------ MATERIAL SHOWN
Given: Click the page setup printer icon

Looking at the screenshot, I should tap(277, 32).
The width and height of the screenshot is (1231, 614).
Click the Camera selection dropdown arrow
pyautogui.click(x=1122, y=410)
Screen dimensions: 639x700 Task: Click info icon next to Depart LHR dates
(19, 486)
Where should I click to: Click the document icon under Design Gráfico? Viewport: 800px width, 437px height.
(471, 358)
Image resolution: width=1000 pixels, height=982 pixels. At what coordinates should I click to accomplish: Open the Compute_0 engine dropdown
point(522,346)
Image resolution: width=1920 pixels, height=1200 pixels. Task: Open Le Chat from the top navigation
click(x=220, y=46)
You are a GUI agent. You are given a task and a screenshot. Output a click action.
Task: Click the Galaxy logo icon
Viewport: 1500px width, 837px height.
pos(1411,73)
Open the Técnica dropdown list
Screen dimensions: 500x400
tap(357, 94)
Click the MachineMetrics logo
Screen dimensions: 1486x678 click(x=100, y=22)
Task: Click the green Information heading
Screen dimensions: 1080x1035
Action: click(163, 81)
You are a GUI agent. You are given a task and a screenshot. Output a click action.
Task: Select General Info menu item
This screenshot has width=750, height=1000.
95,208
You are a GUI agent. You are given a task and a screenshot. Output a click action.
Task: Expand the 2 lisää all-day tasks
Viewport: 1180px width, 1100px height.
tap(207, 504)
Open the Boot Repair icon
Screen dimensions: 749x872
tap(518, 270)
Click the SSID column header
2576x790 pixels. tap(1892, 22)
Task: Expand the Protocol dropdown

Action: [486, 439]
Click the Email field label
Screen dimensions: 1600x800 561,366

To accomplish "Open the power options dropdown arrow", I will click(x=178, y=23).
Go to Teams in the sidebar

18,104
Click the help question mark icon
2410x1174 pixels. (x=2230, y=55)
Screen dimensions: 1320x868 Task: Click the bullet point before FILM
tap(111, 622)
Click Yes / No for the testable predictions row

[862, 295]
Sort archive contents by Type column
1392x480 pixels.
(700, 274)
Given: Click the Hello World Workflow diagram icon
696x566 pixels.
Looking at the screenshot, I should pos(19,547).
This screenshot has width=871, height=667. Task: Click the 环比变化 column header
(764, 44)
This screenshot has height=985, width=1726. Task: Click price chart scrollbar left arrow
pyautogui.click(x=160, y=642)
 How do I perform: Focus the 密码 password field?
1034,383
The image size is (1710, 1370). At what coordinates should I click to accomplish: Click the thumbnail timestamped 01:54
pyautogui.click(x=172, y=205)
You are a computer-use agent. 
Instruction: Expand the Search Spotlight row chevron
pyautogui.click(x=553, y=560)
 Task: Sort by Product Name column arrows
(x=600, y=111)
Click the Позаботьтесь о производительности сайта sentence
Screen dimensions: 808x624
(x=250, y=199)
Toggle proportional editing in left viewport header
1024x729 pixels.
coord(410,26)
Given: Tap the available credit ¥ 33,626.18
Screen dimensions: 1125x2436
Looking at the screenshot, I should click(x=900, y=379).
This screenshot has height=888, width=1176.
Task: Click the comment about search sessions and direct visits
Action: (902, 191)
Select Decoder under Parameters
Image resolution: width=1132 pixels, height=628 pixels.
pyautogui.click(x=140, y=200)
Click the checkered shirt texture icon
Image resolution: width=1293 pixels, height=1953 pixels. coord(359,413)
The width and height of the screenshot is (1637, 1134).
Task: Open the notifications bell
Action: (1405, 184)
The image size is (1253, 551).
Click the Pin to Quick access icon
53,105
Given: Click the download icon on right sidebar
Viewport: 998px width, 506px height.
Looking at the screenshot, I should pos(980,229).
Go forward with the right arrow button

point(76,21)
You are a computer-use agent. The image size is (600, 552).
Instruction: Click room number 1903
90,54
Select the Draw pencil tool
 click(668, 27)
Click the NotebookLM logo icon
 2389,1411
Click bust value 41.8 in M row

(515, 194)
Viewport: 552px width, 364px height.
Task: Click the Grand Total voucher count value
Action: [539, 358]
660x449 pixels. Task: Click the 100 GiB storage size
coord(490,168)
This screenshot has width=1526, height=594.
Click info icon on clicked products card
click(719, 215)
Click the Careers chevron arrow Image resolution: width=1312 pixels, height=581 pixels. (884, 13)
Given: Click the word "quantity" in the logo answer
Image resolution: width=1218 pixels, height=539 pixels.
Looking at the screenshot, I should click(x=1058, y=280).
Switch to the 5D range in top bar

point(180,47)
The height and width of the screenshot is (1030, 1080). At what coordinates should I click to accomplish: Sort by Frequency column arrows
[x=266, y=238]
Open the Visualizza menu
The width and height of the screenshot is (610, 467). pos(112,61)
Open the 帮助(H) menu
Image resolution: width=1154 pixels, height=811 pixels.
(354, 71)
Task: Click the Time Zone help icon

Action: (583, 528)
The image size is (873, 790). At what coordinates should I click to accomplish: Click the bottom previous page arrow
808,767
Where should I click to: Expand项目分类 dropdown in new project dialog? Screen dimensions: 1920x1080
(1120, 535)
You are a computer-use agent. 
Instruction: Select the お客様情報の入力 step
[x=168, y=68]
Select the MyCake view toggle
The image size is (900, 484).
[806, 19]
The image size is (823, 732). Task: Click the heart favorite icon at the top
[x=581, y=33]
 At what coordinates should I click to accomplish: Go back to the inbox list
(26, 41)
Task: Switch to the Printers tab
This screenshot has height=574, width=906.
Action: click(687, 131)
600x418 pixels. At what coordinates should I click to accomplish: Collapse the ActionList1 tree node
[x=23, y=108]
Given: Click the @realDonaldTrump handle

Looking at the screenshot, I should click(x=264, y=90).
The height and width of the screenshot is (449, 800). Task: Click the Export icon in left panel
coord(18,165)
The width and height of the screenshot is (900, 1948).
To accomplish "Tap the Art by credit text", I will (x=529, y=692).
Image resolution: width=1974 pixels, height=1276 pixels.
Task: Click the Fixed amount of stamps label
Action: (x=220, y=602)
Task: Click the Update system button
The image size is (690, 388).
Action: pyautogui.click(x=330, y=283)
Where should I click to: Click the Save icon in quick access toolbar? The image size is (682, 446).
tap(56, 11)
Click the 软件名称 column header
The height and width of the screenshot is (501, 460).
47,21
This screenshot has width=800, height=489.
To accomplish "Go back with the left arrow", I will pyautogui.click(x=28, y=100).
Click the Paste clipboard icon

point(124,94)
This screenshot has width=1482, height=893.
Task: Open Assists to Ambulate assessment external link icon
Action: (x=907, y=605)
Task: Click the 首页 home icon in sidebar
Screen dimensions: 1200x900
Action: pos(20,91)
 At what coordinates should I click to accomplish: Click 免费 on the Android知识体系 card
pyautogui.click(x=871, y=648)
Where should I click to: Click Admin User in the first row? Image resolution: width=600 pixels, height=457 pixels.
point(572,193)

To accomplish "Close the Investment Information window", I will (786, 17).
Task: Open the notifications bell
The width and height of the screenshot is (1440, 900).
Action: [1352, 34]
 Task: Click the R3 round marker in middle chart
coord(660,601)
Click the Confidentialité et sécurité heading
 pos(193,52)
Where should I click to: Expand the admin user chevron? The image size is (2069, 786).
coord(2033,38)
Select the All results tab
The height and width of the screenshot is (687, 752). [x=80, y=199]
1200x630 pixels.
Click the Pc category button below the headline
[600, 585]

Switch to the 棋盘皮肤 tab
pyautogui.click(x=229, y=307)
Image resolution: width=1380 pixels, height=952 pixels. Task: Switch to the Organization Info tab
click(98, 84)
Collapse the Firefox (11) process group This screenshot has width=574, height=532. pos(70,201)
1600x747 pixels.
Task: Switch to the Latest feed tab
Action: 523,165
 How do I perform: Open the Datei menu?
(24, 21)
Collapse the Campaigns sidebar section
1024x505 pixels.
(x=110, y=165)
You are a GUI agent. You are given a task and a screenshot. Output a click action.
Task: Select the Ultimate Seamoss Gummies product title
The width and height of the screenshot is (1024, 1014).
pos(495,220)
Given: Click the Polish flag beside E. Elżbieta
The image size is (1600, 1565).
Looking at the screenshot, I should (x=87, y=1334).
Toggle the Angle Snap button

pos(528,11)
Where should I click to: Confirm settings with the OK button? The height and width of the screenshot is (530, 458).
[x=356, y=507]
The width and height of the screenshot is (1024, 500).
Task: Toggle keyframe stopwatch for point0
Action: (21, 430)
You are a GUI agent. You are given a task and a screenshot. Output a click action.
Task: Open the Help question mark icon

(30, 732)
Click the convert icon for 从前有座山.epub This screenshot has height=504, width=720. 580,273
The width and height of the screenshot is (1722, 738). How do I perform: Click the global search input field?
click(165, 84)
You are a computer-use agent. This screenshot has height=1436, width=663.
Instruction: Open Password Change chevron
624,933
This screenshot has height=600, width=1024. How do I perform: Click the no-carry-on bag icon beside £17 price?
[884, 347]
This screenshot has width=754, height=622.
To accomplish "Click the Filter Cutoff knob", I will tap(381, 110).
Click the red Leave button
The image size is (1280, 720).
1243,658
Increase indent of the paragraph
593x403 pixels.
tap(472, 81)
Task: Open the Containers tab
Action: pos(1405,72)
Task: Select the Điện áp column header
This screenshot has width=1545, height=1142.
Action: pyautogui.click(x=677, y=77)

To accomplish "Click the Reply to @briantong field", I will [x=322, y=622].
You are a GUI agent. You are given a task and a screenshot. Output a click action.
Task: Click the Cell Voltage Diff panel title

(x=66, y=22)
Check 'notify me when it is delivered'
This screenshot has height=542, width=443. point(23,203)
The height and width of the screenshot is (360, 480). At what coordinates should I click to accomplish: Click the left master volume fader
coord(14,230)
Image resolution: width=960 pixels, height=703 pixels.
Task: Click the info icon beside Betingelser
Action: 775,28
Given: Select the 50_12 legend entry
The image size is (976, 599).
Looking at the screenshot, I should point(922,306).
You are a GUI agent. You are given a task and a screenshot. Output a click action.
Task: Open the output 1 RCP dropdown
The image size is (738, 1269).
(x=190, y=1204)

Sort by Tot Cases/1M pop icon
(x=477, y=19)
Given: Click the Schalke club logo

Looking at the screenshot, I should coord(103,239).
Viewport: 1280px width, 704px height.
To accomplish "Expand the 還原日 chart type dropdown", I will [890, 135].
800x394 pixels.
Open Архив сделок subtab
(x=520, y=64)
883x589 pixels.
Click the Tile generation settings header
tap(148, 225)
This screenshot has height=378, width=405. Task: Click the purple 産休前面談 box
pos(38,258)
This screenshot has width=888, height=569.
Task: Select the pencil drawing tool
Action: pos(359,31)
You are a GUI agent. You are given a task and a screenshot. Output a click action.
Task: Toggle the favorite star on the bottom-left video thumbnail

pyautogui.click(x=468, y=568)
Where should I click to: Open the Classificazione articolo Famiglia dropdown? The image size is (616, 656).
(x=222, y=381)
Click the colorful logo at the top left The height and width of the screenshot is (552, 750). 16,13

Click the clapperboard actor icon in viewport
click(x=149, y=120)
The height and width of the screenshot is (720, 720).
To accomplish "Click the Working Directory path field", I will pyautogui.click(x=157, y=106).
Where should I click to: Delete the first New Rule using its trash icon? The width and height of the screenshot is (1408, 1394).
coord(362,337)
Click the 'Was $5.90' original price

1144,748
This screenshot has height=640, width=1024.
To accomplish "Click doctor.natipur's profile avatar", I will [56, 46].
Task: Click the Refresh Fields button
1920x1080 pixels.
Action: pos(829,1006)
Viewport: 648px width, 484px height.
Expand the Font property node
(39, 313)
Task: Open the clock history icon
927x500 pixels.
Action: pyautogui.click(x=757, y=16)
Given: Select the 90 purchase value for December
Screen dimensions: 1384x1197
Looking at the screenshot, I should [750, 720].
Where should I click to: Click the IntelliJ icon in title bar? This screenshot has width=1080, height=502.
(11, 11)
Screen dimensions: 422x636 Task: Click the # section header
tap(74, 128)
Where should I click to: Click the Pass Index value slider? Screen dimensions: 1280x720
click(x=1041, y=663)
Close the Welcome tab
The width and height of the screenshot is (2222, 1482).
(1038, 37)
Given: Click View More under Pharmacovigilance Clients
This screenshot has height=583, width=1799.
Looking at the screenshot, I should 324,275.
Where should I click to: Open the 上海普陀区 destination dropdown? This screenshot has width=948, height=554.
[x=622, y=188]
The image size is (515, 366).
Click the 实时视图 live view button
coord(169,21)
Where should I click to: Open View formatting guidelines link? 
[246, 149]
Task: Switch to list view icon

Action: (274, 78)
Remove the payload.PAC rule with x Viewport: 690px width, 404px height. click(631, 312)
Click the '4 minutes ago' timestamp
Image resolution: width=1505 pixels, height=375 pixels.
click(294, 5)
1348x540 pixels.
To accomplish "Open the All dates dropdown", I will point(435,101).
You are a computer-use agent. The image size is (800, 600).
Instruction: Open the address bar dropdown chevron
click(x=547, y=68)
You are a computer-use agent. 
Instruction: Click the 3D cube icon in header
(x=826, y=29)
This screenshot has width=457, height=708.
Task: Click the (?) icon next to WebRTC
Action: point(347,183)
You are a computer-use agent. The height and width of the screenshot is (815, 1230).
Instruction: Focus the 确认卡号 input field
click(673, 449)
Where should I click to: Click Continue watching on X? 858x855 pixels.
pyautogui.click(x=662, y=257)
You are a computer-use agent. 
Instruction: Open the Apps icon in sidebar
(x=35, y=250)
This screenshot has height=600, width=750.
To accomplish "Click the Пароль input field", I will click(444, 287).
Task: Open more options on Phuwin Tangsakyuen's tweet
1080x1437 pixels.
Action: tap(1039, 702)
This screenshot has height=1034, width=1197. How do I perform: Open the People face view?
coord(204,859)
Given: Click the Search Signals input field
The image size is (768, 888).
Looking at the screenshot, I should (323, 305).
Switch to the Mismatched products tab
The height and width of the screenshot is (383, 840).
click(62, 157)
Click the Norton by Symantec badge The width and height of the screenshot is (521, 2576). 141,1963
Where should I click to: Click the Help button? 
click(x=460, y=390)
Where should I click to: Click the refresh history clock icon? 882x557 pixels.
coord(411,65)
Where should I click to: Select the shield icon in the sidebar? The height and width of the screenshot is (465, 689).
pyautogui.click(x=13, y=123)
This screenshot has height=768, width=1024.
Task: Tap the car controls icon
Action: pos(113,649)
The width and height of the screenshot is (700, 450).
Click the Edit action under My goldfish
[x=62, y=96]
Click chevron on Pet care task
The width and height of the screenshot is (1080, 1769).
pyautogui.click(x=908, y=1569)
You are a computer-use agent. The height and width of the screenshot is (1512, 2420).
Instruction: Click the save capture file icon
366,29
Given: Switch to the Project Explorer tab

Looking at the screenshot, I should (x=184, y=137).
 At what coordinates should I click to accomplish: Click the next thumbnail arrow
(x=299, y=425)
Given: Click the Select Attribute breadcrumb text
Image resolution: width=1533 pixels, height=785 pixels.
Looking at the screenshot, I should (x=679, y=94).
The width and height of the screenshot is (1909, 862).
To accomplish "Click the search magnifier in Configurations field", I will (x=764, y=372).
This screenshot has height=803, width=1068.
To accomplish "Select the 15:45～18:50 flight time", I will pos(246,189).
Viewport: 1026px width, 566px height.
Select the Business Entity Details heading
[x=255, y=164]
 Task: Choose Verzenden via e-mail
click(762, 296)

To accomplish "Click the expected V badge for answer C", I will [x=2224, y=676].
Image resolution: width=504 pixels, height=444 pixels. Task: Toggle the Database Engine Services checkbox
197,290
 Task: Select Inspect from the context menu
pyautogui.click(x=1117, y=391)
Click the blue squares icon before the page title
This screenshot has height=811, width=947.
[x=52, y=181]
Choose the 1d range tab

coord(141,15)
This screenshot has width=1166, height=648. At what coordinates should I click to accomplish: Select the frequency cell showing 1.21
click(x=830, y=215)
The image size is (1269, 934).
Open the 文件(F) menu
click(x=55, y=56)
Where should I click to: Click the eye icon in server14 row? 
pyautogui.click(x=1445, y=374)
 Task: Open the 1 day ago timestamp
------------
• [TASK DIRECTIONS] Give the exact lines, and only those, from the line containing "Where should I click to: Click the Help" through the line containing "This screenshot has height=803, width=1068." in the entries above.

• [OUTPUT OF THE EXERCISE]
Where should I click to: Click the Help button? 
click(x=460, y=390)
Where should I click to: Click the refresh history clock icon? 882x557 pixels.
coord(411,65)
Where should I click to: Select the shield icon in the sidebar? The height and width of the screenshot is (465, 689).
pyautogui.click(x=13, y=123)
This screenshot has height=768, width=1024.
Task: Tap the car controls icon
Action: pos(113,649)
The width and height of the screenshot is (700, 450).
Click the Edit action under My goldfish
[x=62, y=96]
Click chevron on Pet care task
The width and height of the screenshot is (1080, 1769).
pyautogui.click(x=908, y=1569)
You are a computer-use agent. The height and width of the screenshot is (1512, 2420).
Instruction: Click the save capture file icon
366,29
Given: Switch to the Project Explorer tab

Looking at the screenshot, I should (x=184, y=137).
 At what coordinates should I click to accomplish: Click the next thumbnail arrow
(x=299, y=425)
Given: Click the Select Attribute breadcrumb text
Image resolution: width=1533 pixels, height=785 pixels.
Looking at the screenshot, I should (x=679, y=94).
The width and height of the screenshot is (1909, 862).
To accomplish "Click the search magnifier in Configurations field", I will (x=764, y=372).
This screenshot has height=803, width=1068.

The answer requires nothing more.